**TASK DETAILS**. The entries below should be copied exactly and completely.

-- INFORMATION SUPPLIED follows --

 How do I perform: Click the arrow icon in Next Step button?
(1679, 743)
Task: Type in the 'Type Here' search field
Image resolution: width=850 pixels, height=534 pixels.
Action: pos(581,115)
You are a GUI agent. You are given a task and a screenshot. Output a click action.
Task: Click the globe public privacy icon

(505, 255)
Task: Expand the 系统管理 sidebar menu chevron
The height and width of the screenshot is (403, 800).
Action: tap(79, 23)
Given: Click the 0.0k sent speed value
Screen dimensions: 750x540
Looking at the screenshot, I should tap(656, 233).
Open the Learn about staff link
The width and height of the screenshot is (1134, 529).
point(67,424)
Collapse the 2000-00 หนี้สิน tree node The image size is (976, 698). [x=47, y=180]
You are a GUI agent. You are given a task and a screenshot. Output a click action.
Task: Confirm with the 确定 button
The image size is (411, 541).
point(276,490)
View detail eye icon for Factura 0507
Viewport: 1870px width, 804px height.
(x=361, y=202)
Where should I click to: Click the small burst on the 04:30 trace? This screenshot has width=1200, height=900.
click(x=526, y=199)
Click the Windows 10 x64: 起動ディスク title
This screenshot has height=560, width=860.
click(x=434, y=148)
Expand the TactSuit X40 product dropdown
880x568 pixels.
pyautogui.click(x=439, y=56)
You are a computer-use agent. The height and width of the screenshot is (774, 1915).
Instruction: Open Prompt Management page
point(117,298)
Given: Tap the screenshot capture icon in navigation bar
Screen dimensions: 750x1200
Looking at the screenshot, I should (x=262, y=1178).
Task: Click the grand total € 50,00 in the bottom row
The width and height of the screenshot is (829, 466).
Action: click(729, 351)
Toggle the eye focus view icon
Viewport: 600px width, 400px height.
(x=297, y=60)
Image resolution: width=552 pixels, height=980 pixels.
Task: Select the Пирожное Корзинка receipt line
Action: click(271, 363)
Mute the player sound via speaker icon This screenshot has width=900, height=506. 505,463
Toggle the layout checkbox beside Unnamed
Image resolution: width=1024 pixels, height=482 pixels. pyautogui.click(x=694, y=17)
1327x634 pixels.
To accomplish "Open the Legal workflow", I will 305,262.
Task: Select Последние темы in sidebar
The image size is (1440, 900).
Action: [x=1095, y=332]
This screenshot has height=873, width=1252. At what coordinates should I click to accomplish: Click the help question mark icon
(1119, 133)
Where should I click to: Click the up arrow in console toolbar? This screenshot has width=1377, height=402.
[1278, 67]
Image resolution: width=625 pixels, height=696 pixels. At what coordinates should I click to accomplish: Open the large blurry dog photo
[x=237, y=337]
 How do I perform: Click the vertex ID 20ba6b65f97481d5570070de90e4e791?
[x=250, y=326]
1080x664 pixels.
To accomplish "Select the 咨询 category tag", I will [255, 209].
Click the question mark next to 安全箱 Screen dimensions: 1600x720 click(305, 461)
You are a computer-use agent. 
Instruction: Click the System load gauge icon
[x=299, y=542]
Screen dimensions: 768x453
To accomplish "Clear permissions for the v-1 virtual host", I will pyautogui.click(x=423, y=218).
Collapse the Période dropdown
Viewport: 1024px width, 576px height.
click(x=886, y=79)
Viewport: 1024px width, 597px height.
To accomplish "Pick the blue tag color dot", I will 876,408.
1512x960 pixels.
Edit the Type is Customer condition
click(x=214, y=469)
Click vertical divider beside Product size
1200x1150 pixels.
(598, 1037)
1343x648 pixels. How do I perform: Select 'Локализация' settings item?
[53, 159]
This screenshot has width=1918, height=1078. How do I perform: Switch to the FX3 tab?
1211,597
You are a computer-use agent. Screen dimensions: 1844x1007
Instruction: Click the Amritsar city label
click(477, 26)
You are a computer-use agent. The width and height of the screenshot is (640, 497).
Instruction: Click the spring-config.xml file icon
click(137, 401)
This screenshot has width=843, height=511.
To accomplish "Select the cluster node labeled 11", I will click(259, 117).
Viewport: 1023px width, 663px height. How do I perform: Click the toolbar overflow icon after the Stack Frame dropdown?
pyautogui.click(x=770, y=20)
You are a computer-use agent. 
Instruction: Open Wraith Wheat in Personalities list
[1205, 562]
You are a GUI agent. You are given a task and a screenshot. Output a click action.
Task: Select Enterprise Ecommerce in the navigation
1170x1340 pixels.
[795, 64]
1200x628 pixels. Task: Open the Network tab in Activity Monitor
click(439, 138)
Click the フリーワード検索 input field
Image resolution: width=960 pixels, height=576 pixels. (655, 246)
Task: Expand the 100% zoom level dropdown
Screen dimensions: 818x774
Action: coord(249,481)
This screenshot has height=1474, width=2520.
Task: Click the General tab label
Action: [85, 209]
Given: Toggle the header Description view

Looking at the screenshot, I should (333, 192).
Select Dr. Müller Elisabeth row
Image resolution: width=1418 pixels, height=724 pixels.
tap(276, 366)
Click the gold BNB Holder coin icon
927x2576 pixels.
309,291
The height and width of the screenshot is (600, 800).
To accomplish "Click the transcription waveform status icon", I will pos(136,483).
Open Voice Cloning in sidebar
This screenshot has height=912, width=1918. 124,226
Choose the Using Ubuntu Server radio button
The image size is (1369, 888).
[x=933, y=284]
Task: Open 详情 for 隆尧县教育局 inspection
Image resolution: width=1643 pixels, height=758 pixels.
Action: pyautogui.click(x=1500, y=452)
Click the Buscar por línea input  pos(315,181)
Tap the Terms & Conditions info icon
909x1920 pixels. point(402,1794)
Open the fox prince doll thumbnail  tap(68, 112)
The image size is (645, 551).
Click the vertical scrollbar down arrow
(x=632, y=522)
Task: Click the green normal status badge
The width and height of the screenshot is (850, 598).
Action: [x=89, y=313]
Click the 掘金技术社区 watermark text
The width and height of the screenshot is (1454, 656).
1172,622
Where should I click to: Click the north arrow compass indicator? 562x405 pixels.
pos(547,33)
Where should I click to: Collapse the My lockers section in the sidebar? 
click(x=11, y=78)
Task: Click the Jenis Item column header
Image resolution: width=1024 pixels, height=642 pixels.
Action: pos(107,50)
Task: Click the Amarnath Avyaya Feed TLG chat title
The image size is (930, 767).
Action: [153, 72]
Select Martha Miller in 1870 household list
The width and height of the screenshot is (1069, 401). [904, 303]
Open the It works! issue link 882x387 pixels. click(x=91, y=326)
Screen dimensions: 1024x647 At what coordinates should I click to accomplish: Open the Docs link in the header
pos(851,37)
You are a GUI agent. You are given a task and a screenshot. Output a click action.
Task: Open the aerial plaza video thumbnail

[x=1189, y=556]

-- INFORMATION SUPPLIED concluded --

**RESPONSE BELOW**.
 How do I perform: Click the arrow icon in Next Step button?
(1679, 743)
Task: Type in the 'Type Here' search field
Image resolution: width=850 pixels, height=534 pixels.
Action: pos(581,115)
You are a GUI agent. You are given a task and a screenshot. Output a click action.
Task: Click the globe public privacy icon

(505, 255)
Task: Expand the 系统管理 sidebar menu chevron
The height and width of the screenshot is (403, 800).
Action: tap(79, 23)
Given: Click the 0.0k sent speed value
Screen dimensions: 750x540
Looking at the screenshot, I should tap(656, 233).
Open the Learn about staff link
The width and height of the screenshot is (1134, 529).
point(67,424)
Collapse the 2000-00 หนี้สิน tree node The image size is (976, 698). [x=47, y=180]
You are a GUI agent. You are given a task and a screenshot. Output a click action.
Task: Confirm with the 确定 button
The image size is (411, 541).
point(276,490)
View detail eye icon for Factura 0507
Viewport: 1870px width, 804px height.
(x=361, y=202)
Where should I click to: Click the small burst on the 04:30 trace? This screenshot has width=1200, height=900.
click(x=526, y=199)
Click the Windows 10 x64: 起動ディスク title
This screenshot has height=560, width=860.
click(x=434, y=148)
Expand the TactSuit X40 product dropdown
880x568 pixels.
pyautogui.click(x=439, y=56)
You are a computer-use agent. The height and width of the screenshot is (774, 1915).
Instruction: Open Prompt Management page
point(117,298)
Given: Tap the screenshot capture icon in navigation bar
Screen dimensions: 750x1200
Looking at the screenshot, I should (x=262, y=1178).
Task: Click the grand total € 50,00 in the bottom row
The width and height of the screenshot is (829, 466).
Action: click(729, 351)
Toggle the eye focus view icon
Viewport: 600px width, 400px height.
(x=297, y=60)
Image resolution: width=552 pixels, height=980 pixels.
Task: Select the Пирожное Корзинка receipt line
Action: click(271, 363)
Mute the player sound via speaker icon This screenshot has width=900, height=506. 505,463
Toggle the layout checkbox beside Unnamed
Image resolution: width=1024 pixels, height=482 pixels. pyautogui.click(x=694, y=17)
1327x634 pixels.
To accomplish "Open the Legal workflow", I will 305,262.
Task: Select Последние темы in sidebar
The image size is (1440, 900).
Action: [x=1095, y=332]
This screenshot has height=873, width=1252. At what coordinates should I click to accomplish: Click the help question mark icon
(1119, 133)
Where should I click to: Click the up arrow in console toolbar? This screenshot has width=1377, height=402.
[1278, 67]
Image resolution: width=625 pixels, height=696 pixels. At what coordinates should I click to accomplish: Open the large blurry dog photo
[x=237, y=337]
 How do I perform: Click the vertex ID 20ba6b65f97481d5570070de90e4e791?
[x=250, y=326]
1080x664 pixels.
To accomplish "Select the 咨询 category tag", I will [255, 209].
Click the question mark next to 安全箱 Screen dimensions: 1600x720 click(305, 461)
You are a computer-use agent. 
Instruction: Click the System load gauge icon
[x=299, y=542]
Screen dimensions: 768x453
To accomplish "Clear permissions for the v-1 virtual host", I will pyautogui.click(x=423, y=218).
Collapse the Période dropdown
Viewport: 1024px width, 576px height.
click(x=886, y=79)
Viewport: 1024px width, 597px height.
To accomplish "Pick the blue tag color dot", I will 876,408.
1512x960 pixels.
Edit the Type is Customer condition
click(x=214, y=469)
Click vertical divider beside Product size
1200x1150 pixels.
(598, 1037)
1343x648 pixels. How do I perform: Select 'Локализация' settings item?
[53, 159]
This screenshot has width=1918, height=1078. How do I perform: Switch to the FX3 tab?
1211,597
You are a computer-use agent. Screen dimensions: 1844x1007
Instruction: Click the Amritsar city label
click(477, 26)
You are a computer-use agent. The width and height of the screenshot is (640, 497).
Instruction: Click the spring-config.xml file icon
click(137, 401)
This screenshot has width=843, height=511.
To accomplish "Select the cluster node labeled 11", I will click(259, 117).
Viewport: 1023px width, 663px height. How do I perform: Click the toolbar overflow icon after the Stack Frame dropdown?
pyautogui.click(x=770, y=20)
You are a computer-use agent. 
Instruction: Open Wraith Wheat in Personalities list
[1205, 562]
You are a GUI agent. You are given a task and a screenshot. Output a click action.
Task: Select Enterprise Ecommerce in the navigation
1170x1340 pixels.
[795, 64]
1200x628 pixels. Task: Open the Network tab in Activity Monitor
click(439, 138)
Click the フリーワード検索 input field
Image resolution: width=960 pixels, height=576 pixels. (655, 246)
Task: Expand the 100% zoom level dropdown
Screen dimensions: 818x774
Action: coord(249,481)
This screenshot has height=1474, width=2520.
Task: Click the General tab label
Action: [85, 209]
Given: Toggle the header Description view

Looking at the screenshot, I should (333, 192).
Select Dr. Müller Elisabeth row
Image resolution: width=1418 pixels, height=724 pixels.
tap(276, 366)
Click the gold BNB Holder coin icon
927x2576 pixels.
309,291
The height and width of the screenshot is (600, 800).
To accomplish "Click the transcription waveform status icon", I will pos(136,483).
Open Voice Cloning in sidebar
This screenshot has height=912, width=1918. 124,226
Choose the Using Ubuntu Server radio button
The image size is (1369, 888).
[x=933, y=284]
Task: Open 详情 for 隆尧县教育局 inspection
Image resolution: width=1643 pixels, height=758 pixels.
Action: pyautogui.click(x=1500, y=452)
Click the Buscar por línea input  pos(315,181)
Tap the Terms & Conditions info icon
909x1920 pixels. point(402,1794)
Open the fox prince doll thumbnail  tap(68, 112)
The image size is (645, 551).
Click the vertical scrollbar down arrow
(x=632, y=522)
Task: Click the green normal status badge
The width and height of the screenshot is (850, 598).
Action: [x=89, y=313]
Click the 掘金技术社区 watermark text
The width and height of the screenshot is (1454, 656).
1172,622
Where should I click to: Click the north arrow compass indicator? 562x405 pixels.
pos(547,33)
Where should I click to: Collapse the My lockers section in the sidebar? 
click(x=11, y=78)
Task: Click the Jenis Item column header
Image resolution: width=1024 pixels, height=642 pixels.
Action: pos(107,50)
Task: Click the Amarnath Avyaya Feed TLG chat title
The image size is (930, 767).
Action: [153, 72]
Select Martha Miller in 1870 household list
The width and height of the screenshot is (1069, 401). [904, 303]
Open the It works! issue link 882x387 pixels. click(x=91, y=326)
Screen dimensions: 1024x647 At what coordinates should I click to accomplish: Open the Docs link in the header
pos(851,37)
You are a GUI agent. You are given a task and a screenshot. Output a click action.
Task: Open the aerial plaza video thumbnail

[x=1189, y=556]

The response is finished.